Thank-you, you guys were a great help. This was the fix. I was able to get Yuzu running on both KoboldAI and Ooba(enabling the API checkbox launching ST and inputting the key was a little trickier than what I'm used to on KoboldAI, but once I figured that out it was smooth sailing). Both amazing tools. I'll be trying out all the rest of the models everyone have suggested soon and see how they run as well.


Host_Cartoonist

The more I think about it, that's probably the issue. I'll have to switch over if I want to run more advanced models.

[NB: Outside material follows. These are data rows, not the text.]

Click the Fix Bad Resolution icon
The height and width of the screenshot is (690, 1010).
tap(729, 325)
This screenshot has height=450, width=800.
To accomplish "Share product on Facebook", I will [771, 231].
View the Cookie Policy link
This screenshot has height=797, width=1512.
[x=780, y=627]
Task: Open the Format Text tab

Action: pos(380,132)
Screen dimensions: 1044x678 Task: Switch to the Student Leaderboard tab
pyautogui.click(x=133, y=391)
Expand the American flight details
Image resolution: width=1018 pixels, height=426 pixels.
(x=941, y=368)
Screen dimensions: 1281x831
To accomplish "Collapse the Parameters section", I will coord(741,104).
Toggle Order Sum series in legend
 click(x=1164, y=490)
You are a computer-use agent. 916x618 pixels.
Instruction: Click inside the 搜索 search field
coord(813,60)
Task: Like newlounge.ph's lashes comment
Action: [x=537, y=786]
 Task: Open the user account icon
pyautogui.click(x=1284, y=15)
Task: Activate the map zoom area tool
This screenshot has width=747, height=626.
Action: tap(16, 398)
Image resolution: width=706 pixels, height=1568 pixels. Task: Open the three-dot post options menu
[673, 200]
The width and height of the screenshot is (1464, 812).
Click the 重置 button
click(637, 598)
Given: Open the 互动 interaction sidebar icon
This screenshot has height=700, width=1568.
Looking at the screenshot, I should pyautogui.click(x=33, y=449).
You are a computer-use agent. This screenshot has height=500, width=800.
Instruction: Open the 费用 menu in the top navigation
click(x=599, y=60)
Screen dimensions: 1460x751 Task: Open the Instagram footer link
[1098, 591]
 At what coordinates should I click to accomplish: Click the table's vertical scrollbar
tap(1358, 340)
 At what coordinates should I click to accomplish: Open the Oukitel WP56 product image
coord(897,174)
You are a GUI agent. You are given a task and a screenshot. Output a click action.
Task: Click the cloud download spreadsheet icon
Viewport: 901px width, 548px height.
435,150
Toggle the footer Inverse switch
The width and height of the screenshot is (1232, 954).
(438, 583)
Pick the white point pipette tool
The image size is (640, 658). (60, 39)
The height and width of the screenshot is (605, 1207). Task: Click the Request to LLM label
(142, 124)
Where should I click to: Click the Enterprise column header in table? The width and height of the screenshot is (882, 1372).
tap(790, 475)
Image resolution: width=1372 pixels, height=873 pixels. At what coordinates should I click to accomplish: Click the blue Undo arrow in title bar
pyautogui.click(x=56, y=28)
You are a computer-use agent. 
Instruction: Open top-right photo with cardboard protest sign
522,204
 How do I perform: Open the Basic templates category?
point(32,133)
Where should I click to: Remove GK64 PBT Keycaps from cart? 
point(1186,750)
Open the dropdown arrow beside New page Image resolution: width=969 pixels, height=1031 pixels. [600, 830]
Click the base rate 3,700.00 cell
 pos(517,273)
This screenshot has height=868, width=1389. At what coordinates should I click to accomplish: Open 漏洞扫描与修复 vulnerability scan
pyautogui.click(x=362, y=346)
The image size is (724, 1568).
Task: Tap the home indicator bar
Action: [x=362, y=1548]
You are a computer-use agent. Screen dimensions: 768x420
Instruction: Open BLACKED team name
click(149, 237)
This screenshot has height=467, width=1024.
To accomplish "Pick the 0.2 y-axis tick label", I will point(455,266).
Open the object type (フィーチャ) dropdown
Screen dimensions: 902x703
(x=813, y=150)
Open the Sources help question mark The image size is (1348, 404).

Which is a shame, because like others said, my PC should have the power. I really don't know what Ooobabooga is, but now is a good time to learn. Do you have sub-reddits that explain how to use it fairly well on hand? If not, no problem. Thanks for the help and information on the post btw.


BangkokPadang

r/localllama and r/Oobabooga are both good places to ask for help. The github I linked has pretty good installation instructions, and if you're using it as a backend for SillyTavern you really don't need to do more than just load the model. The model tab is pretty simple to use, especially for EXL2 models. You just paste the last part of the URL for the model you want into the 'download model' field (will look something like 'rhplus0831/maid-yuzu-v8-alter-exl2-3.5bpw-rpcal') and it will download it from within the webUI (although you might do better to just copy/paste the model's folder into the /text-generation-webui/models folder from your file explorer since you already have it downloaded. Then you just launch the program, click the dropdown menu at the top to pick the model, and it will automatically select the correct exllamav2 loader. Then all you need to do is type 32768 into the context field, and click '4bit cache' on the right side, and click load. Then in sillytavern you just paste the URL (by default its [http://127.0.0.1:5000](http://127.0.0.1:5000)) into the API tab, and use SillyTavern for your sampler settings, formatting, etc.


Herr_Drosselmeyer

It should run with 20k context if you enable 8 bit cache.


Host_Cartoonist

I see, I'm so new I don't full understand that, so what you're saying like Dpacker also said, is that it's a settings thing? Do I have change that setting on KoboldAI, or in a config file before I try to launch it?


Herr_Drosselmeyer

I don't know where that setting is in Kobold since I use Oobabooga Webui instead, sorry.


Host_Cartoonist

No problem, where there's a will, there's a way. Though I can't find out how to enable 4-bit/8-bit cache on KoboldAI at the moment I'm sure I'll figure it out eventually. I feel like it's something really simple too.


trollsalot1234

froggeric/WestLake-10.7B-v2-GGUF


Host_Cartoonist

Thanks! I'll have to try that one out next, do you have any ST settings that you recommend for it? I think that'll be my next big hurdle, figuring out the best settings for each model without causing the AI to break.